Work instructions » Without skipping anything, transcribe the listing that follows.

Data to examine »

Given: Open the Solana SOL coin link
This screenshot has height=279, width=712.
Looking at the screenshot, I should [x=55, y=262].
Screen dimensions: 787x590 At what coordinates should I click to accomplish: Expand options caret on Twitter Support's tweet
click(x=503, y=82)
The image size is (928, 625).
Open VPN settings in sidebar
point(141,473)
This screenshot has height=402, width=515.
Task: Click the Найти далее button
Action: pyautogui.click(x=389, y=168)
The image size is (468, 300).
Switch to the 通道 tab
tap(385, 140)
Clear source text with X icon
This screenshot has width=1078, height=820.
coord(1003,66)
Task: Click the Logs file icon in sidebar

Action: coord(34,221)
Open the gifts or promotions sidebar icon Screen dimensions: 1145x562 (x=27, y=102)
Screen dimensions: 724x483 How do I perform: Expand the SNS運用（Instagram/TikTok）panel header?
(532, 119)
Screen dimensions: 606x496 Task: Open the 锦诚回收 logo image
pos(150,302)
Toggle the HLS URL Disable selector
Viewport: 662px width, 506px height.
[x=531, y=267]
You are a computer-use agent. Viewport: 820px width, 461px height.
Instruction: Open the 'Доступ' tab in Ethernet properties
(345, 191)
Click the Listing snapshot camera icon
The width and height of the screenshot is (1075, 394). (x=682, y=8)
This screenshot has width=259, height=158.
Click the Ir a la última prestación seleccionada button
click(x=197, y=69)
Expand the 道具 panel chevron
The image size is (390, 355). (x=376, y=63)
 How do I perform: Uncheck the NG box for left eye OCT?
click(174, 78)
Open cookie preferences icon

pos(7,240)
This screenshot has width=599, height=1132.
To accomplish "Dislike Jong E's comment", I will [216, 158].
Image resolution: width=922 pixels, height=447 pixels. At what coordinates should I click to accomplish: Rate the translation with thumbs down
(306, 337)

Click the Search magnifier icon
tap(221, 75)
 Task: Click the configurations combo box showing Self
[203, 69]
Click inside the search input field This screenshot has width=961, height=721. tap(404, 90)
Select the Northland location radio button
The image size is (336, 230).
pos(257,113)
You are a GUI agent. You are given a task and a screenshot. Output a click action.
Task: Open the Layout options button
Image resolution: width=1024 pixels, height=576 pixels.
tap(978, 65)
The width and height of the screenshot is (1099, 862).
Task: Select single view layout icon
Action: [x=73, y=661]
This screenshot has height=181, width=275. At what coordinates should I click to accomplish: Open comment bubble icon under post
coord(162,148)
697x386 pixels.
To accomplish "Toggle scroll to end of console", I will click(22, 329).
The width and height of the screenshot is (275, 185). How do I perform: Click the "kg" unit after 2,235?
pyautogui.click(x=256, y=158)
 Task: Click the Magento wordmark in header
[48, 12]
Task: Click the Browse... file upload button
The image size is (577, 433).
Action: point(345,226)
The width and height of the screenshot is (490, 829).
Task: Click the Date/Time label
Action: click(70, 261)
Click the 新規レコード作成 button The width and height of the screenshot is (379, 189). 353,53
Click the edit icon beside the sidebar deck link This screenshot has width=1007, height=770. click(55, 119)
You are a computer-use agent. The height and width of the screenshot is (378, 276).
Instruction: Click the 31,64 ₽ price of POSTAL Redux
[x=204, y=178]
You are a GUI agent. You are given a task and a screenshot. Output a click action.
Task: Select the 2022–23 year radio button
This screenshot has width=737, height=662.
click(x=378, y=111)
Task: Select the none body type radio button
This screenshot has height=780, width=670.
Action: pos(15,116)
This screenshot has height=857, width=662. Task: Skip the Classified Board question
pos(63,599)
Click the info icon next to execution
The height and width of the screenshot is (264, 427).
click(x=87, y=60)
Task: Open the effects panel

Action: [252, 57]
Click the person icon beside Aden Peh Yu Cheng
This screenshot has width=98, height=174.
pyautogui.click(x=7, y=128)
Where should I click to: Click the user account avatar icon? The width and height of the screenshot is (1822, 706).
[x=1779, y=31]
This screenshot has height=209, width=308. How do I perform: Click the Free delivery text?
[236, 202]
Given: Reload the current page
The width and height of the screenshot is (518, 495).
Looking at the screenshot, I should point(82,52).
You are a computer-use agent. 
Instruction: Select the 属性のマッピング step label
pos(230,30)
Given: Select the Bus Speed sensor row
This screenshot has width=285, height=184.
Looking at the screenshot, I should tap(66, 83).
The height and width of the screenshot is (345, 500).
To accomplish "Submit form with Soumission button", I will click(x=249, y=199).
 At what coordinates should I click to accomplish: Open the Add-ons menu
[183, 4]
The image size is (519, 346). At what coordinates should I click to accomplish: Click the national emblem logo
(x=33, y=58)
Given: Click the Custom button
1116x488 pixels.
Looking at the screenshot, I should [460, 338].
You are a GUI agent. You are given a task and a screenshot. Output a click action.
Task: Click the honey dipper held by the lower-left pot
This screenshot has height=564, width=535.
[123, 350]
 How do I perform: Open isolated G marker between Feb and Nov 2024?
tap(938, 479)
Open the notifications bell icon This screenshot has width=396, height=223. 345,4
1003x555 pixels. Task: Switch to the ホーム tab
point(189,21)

Reply to the exercise »
Given: Open the Solana SOL coin link
This screenshot has height=279, width=712.
Looking at the screenshot, I should [x=55, y=262].
Screen dimensions: 787x590 At what coordinates should I click to accomplish: Expand options caret on Twitter Support's tweet
click(x=503, y=82)
The image size is (928, 625).
Open VPN settings in sidebar
point(141,473)
This screenshot has height=402, width=515.
Task: Click the Найти далее button
Action: pyautogui.click(x=389, y=168)
The image size is (468, 300).
Switch to the 通道 tab
tap(385, 140)
Clear source text with X icon
This screenshot has width=1078, height=820.
coord(1003,66)
Task: Click the Logs file icon in sidebar

Action: coord(34,221)
Open the gifts or promotions sidebar icon Screen dimensions: 1145x562 (x=27, y=102)
Screen dimensions: 724x483 How do I perform: Expand the SNS運用（Instagram/TikTok）panel header?
(532, 119)
Screen dimensions: 606x496 Task: Open the 锦诚回收 logo image
pos(150,302)
Toggle the HLS URL Disable selector
Viewport: 662px width, 506px height.
[x=531, y=267]
You are a computer-use agent. Viewport: 820px width, 461px height.
Instruction: Open the 'Доступ' tab in Ethernet properties
(345, 191)
Click the Listing snapshot camera icon
The width and height of the screenshot is (1075, 394). (x=682, y=8)
This screenshot has width=259, height=158.
Click the Ir a la última prestación seleccionada button
click(x=197, y=69)
Expand the 道具 panel chevron
The image size is (390, 355). (x=376, y=63)
 How do I perform: Uncheck the NG box for left eye OCT?
click(174, 78)
Open cookie preferences icon

pos(7,240)
This screenshot has width=599, height=1132.
To accomplish "Dislike Jong E's comment", I will [216, 158].
Image resolution: width=922 pixels, height=447 pixels. At what coordinates should I click to accomplish: Rate the translation with thumbs down
(306, 337)

Click the Search magnifier icon
tap(221, 75)
 Task: Click the configurations combo box showing Self
[203, 69]
Click inside the search input field This screenshot has width=961, height=721. tap(404, 90)
Select the Northland location radio button
The image size is (336, 230).
pos(257,113)
You are a GUI agent. You are given a task and a screenshot. Output a click action.
Task: Open the Layout options button
Image resolution: width=1024 pixels, height=576 pixels.
tap(978, 65)
The width and height of the screenshot is (1099, 862).
Task: Select single view layout icon
Action: [x=73, y=661]
This screenshot has height=181, width=275. At what coordinates should I click to accomplish: Open comment bubble icon under post
coord(162,148)
697x386 pixels.
To accomplish "Toggle scroll to end of console", I will click(22, 329).
The width and height of the screenshot is (275, 185). How do I perform: Click the "kg" unit after 2,235?
pyautogui.click(x=256, y=158)
 Task: Click the Magento wordmark in header
[48, 12]
Task: Click the Browse... file upload button
The image size is (577, 433).
Action: point(345,226)
The width and height of the screenshot is (490, 829).
Task: Click the Date/Time label
Action: click(70, 261)
Click the 新規レコード作成 button The width and height of the screenshot is (379, 189). 353,53
Click the edit icon beside the sidebar deck link This screenshot has width=1007, height=770. click(55, 119)
You are a computer-use agent. The height and width of the screenshot is (378, 276).
Instruction: Click the 31,64 ₽ price of POSTAL Redux
[x=204, y=178]
You are a GUI agent. You are given a task and a screenshot. Output a click action.
Task: Select the 2022–23 year radio button
This screenshot has width=737, height=662.
click(x=378, y=111)
Task: Select the none body type radio button
This screenshot has height=780, width=670.
Action: pos(15,116)
This screenshot has height=857, width=662. Task: Skip the Classified Board question
pos(63,599)
Click the info icon next to execution
The height and width of the screenshot is (264, 427).
click(x=87, y=60)
Task: Open the effects panel

Action: [252, 57]
Click the person icon beside Aden Peh Yu Cheng
This screenshot has width=98, height=174.
pyautogui.click(x=7, y=128)
Where should I click to: Click the user account avatar icon? The width and height of the screenshot is (1822, 706).
[x=1779, y=31]
This screenshot has height=209, width=308. How do I perform: Click the Free delivery text?
[236, 202]
Given: Reload the current page
The width and height of the screenshot is (518, 495).
Looking at the screenshot, I should point(82,52).
You are a computer-use agent. 
Instruction: Select the 属性のマッピング step label
pos(230,30)
Given: Select the Bus Speed sensor row
This screenshot has width=285, height=184.
Looking at the screenshot, I should tap(66, 83).
The height and width of the screenshot is (345, 500).
To accomplish "Submit form with Soumission button", I will click(x=249, y=199).
 At what coordinates should I click to accomplish: Open the Add-ons menu
[183, 4]
The image size is (519, 346). At what coordinates should I click to accomplish: Click the national emblem logo
(x=33, y=58)
Given: Click the Custom button
1116x488 pixels.
Looking at the screenshot, I should [460, 338].
You are a GUI agent. You are given a task and a screenshot. Output a click action.
Task: Click the honey dipper held by the lower-left pot
This screenshot has height=564, width=535.
[123, 350]
 How do I perform: Open isolated G marker between Feb and Nov 2024?
tap(938, 479)
Open the notifications bell icon This screenshot has width=396, height=223. 345,4
1003x555 pixels. Task: Switch to the ホーム tab
point(189,21)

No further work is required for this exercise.